DATASET EXCERPTS
*** Begin section ***

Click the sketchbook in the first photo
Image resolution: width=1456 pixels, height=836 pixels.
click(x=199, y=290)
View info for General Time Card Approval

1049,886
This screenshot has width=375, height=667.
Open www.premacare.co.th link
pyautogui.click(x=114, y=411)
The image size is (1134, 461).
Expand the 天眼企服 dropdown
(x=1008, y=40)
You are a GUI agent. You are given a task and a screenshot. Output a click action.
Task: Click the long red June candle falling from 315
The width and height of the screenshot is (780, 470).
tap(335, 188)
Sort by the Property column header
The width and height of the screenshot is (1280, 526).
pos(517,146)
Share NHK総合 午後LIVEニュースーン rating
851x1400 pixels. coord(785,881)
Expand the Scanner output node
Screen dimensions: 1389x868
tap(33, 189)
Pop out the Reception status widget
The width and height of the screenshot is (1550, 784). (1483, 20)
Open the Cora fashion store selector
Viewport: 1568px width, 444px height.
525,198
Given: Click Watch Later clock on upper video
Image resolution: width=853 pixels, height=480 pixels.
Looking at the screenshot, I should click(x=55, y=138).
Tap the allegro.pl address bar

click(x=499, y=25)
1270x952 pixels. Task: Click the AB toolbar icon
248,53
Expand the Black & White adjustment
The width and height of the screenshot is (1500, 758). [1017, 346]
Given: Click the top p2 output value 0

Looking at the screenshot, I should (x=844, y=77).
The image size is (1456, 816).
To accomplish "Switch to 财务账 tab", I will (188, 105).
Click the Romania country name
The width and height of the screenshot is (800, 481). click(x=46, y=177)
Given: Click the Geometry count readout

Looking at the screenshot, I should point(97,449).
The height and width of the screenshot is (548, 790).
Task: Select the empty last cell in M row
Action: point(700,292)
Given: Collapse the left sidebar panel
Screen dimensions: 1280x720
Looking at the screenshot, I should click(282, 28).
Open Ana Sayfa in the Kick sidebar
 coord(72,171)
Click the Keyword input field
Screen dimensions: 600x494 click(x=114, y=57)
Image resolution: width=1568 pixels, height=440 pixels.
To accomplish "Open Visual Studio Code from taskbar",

*** End section ***

From the records above, copy out the line with "The width and height of the screenshot is (780, 470).", the line with "Given: Collapse the left sidebar panel", and every line between them, word for word.

COMPLETED TASK
The width and height of the screenshot is (780, 470).
tap(335, 188)
Sort by the Property column header
The width and height of the screenshot is (1280, 526).
pos(517,146)
Share NHK総合 午後LIVEニュースーン rating
851x1400 pixels. coord(785,881)
Expand the Scanner output node
Screen dimensions: 1389x868
tap(33, 189)
Pop out the Reception status widget
The width and height of the screenshot is (1550, 784). (1483, 20)
Open the Cora fashion store selector
Viewport: 1568px width, 444px height.
525,198
Given: Click Watch Later clock on upper video
Image resolution: width=853 pixels, height=480 pixels.
Looking at the screenshot, I should click(x=55, y=138).
Tap the allegro.pl address bar

click(x=499, y=25)
1270x952 pixels. Task: Click the AB toolbar icon
248,53
Expand the Black & White adjustment
The width and height of the screenshot is (1500, 758). [1017, 346]
Given: Click the top p2 output value 0

Looking at the screenshot, I should (x=844, y=77).
The image size is (1456, 816).
To accomplish "Switch to 财务账 tab", I will (188, 105).
Click the Romania country name
The width and height of the screenshot is (800, 481). click(x=46, y=177)
Given: Click the Geometry count readout

Looking at the screenshot, I should point(97,449).
The height and width of the screenshot is (548, 790).
Task: Select the empty last cell in M row
Action: point(700,292)
Given: Collapse the left sidebar panel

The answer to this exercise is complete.